Weeks later, Pete meets student Jade Albright (Kassius Nelson), who is being fostered by the Osborne family, Pete helps Jade with her schoolwork and gives her a phone so that he can start grooming her. Cleo later notices how Pete is acting with Jade and threatens to expose their relationship to Reenie. On the week of Pete and Reenie's wedding, Cleo is ready to expose her and Pete's relationship with Reenie when Pete makes Cleo believe that Reenie has terminal breast cancer. Cleo learns this is a lie, and their secret relationship is exposed to the McQueen family at Pete and Reenie’s wedding. Porsche then lets her anger out at Pete and Cleo storms off while John Paul McQueen (James Sutton) threatens to kill Pete. The next day, Jade asks Pete to give her a lift to an old foster home when she believes the Osbornes' do not want her anymore. Sonia manages to get a message to Jade about Pete being a pervert and Jade bashes a car door on him. Later, Pete is knocked down by Darren Osborne's (Ashley Taylor Dawson) taxi. The next day, it is revealed that Reenie ran Pete over and he threatens to tell the truth if she doesn't stop pushing Cleo to make a statement to the police. Later, he's threatened by Silas Blissett (Jeff Rawle) also by calling him disgusted about his sexual assault with the McQueens.

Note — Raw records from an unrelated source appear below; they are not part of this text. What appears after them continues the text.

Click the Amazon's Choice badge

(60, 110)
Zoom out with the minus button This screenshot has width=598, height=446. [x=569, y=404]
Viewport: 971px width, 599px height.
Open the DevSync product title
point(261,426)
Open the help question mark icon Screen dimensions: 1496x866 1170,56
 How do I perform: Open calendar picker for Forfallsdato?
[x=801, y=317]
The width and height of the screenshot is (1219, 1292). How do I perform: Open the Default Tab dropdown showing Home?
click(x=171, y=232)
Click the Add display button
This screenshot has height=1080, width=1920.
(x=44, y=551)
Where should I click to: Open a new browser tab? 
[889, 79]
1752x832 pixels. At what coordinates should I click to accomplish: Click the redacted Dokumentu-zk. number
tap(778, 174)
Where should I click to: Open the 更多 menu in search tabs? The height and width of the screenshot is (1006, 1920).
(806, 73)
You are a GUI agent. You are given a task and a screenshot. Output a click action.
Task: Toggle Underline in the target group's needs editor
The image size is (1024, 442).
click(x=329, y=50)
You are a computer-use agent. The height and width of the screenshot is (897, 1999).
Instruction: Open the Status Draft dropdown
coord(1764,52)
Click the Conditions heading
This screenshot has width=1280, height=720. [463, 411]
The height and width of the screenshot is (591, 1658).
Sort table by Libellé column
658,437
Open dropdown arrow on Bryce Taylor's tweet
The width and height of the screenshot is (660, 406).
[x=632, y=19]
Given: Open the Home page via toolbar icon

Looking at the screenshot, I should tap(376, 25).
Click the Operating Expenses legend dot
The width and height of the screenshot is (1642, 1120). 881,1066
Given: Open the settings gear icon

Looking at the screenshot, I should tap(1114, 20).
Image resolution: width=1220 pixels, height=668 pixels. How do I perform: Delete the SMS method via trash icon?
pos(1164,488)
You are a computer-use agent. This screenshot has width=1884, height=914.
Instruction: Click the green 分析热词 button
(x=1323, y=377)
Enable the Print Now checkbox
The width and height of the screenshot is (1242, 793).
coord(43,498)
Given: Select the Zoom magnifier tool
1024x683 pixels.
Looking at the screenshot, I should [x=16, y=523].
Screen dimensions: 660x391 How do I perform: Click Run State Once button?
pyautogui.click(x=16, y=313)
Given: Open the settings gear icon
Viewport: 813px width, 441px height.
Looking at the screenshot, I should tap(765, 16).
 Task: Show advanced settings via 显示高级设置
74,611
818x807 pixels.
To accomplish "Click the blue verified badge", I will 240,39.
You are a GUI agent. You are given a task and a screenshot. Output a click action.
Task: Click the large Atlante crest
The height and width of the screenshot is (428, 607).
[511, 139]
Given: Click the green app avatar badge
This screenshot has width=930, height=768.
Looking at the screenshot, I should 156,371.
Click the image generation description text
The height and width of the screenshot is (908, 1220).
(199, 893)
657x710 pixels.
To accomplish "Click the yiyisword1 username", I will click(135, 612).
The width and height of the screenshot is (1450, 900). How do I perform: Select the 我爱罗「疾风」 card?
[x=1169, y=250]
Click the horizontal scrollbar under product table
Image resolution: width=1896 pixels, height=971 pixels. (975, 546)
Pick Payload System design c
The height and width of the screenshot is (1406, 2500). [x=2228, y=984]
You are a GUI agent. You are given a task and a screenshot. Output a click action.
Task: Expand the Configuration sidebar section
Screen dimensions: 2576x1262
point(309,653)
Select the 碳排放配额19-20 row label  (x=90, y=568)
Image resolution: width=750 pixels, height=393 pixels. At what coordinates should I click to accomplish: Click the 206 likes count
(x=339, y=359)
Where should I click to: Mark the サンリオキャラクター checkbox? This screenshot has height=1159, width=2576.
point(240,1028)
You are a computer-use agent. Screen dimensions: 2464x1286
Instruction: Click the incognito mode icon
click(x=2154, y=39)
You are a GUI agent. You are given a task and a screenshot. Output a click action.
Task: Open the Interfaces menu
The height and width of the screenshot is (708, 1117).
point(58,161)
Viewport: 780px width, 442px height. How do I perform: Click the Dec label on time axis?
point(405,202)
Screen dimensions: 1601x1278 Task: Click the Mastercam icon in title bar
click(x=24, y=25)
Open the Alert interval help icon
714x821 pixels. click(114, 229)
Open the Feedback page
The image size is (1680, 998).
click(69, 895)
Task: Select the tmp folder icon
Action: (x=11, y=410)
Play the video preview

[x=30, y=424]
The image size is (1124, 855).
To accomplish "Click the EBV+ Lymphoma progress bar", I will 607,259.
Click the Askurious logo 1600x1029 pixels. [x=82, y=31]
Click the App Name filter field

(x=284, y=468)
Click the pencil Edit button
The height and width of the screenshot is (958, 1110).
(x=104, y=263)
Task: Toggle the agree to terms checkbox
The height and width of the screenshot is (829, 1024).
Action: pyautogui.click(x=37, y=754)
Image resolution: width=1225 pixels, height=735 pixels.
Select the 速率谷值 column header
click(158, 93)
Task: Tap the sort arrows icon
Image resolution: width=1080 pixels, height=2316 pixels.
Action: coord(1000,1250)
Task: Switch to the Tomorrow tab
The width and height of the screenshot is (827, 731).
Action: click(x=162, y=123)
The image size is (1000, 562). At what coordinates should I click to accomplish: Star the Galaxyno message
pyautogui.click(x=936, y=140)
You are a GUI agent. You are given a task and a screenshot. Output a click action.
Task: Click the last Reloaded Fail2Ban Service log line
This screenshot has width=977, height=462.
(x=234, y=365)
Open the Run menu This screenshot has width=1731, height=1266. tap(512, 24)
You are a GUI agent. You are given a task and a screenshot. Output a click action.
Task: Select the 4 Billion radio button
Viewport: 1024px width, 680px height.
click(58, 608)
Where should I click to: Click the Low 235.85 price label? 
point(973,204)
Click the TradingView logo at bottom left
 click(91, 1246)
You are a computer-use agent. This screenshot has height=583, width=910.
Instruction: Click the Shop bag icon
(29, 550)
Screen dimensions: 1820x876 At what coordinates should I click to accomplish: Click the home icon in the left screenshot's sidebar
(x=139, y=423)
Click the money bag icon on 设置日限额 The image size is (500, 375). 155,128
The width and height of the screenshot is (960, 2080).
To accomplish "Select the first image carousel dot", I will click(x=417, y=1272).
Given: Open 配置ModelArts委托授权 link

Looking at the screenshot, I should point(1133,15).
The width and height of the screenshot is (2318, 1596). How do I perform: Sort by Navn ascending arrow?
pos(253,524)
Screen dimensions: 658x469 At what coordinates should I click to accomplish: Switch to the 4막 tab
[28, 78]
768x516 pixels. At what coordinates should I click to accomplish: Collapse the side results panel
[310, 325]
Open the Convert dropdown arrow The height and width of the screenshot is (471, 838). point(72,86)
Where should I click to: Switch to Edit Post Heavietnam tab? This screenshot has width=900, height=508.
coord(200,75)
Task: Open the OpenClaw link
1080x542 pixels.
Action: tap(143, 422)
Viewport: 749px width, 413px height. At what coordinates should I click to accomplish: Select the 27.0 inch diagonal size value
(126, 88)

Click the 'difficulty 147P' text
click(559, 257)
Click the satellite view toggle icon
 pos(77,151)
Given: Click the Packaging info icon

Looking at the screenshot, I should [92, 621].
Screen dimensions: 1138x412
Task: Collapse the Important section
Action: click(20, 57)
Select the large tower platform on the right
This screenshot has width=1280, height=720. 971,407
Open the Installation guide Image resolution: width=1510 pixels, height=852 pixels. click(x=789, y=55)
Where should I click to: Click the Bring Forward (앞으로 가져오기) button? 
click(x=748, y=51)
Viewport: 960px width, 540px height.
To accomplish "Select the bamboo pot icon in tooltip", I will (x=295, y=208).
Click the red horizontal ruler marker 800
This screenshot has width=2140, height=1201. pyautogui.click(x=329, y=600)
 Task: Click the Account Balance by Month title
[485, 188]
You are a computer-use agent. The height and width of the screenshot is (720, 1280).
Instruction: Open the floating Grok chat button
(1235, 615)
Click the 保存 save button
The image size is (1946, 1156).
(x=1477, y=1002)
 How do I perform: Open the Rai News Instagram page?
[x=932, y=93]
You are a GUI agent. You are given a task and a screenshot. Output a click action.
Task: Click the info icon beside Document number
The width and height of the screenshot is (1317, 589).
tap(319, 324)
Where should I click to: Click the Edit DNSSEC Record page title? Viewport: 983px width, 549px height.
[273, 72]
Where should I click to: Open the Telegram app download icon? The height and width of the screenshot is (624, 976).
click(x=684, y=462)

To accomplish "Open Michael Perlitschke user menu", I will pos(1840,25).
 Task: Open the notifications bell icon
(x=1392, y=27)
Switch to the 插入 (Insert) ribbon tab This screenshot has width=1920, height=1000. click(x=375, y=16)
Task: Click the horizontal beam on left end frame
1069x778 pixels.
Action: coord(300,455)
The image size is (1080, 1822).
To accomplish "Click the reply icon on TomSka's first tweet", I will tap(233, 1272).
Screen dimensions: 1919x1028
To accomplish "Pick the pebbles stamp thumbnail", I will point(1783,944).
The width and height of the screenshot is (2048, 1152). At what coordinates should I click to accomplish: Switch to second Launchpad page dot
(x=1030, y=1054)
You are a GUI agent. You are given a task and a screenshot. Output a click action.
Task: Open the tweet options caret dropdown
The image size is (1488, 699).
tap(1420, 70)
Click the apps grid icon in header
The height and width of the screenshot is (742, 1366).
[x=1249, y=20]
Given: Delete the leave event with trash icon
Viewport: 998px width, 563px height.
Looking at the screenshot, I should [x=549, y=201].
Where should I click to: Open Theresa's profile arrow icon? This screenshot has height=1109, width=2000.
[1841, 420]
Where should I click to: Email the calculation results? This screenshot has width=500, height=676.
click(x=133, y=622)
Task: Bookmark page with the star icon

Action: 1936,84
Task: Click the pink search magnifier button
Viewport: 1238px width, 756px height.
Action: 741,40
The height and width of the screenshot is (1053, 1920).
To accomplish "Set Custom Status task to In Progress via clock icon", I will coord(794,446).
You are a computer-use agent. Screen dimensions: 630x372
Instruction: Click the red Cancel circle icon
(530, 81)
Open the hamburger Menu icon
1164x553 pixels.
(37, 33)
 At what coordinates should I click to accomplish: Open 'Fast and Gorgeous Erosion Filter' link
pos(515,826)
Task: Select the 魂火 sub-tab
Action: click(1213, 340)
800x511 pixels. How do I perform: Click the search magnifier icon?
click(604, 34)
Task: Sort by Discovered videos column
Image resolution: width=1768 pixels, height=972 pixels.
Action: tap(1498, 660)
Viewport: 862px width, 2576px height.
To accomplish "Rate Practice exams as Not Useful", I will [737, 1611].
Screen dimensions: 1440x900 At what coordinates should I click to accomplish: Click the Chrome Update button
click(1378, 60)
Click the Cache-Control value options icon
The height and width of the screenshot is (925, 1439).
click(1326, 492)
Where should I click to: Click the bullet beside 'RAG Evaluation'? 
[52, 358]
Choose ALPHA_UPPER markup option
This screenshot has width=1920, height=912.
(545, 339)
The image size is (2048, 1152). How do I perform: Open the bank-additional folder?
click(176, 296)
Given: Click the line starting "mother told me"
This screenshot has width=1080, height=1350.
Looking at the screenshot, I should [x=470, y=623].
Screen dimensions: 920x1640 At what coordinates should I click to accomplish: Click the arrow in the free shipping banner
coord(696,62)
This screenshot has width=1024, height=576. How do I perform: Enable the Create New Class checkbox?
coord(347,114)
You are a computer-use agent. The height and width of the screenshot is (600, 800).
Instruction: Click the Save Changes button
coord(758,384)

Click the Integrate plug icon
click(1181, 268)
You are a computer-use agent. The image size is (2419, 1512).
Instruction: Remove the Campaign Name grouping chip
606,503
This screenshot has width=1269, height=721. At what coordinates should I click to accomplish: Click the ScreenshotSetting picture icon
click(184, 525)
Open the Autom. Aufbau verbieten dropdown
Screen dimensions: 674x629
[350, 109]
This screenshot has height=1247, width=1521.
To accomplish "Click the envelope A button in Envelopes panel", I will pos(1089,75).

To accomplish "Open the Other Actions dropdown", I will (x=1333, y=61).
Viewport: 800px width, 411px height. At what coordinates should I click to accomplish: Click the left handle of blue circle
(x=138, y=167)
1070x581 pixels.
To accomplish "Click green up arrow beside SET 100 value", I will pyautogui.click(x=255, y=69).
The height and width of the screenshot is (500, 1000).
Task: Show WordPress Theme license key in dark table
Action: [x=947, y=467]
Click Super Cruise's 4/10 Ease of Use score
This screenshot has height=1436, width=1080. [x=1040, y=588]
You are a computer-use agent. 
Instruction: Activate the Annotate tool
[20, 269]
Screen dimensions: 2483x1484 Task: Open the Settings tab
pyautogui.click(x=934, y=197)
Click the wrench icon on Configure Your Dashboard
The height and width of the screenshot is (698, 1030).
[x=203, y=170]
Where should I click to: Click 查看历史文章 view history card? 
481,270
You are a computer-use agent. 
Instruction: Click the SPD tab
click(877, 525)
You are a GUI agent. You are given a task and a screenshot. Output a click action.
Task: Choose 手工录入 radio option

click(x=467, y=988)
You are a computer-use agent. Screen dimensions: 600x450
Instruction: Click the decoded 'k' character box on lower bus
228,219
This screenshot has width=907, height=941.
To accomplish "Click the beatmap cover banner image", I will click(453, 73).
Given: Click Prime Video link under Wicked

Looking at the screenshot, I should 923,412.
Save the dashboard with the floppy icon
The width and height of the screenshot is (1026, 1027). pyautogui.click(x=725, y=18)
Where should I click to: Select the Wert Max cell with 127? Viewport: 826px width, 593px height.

Pete spies on the McQueens, and sends Cleo a text asking to meet up, and she goes, not realising it is him. Cleo tells Pete that she doesn't want anything to do with him anymore. Pete then tries to get a job from Nathan Nightingale (Jared Garfield). Harry confronts Pete for being at the pub working and Pete pretends that Harry attacked him and Jason Roscoe arrests Harry. During the trial, Pete feigned innocence, and it begins to look as if he will go free. However, Cleo takes the stand for a second time and describes what he did to her. Pete is found guilty by the jury; as he is led away to jail, he yells abuse at the McQueen family. Pete is visited in prison by Joel, Cleo's partner. Joel is a priest who comes to confront him about the damage he has done to Cleo after he tries to contact her, after she has since developed an eating disorder. He informs Pete about Cleo's heart attack caused by her bulimia, and warns Pete to stay away from Cleo and blames Pete for Cleo's purging. Pete tells Joel that it is Joel's fault and that Cleo will be missing him. Joel beats Pete and leaves.

==Reception==
When announcing that Pete would stand trial for his crimes, Metro described Pete as "sinister". It was said that "fans watched in horror" when Cleo kissed Pete for the first time on-screen. Metro noted that Pete had "weaved a tangled, sinister and destructive web over many months", and has called Pete "sinister and sly" in an article. Owen was longlisted for Best Actor at the Inside Soap Awards in 2016.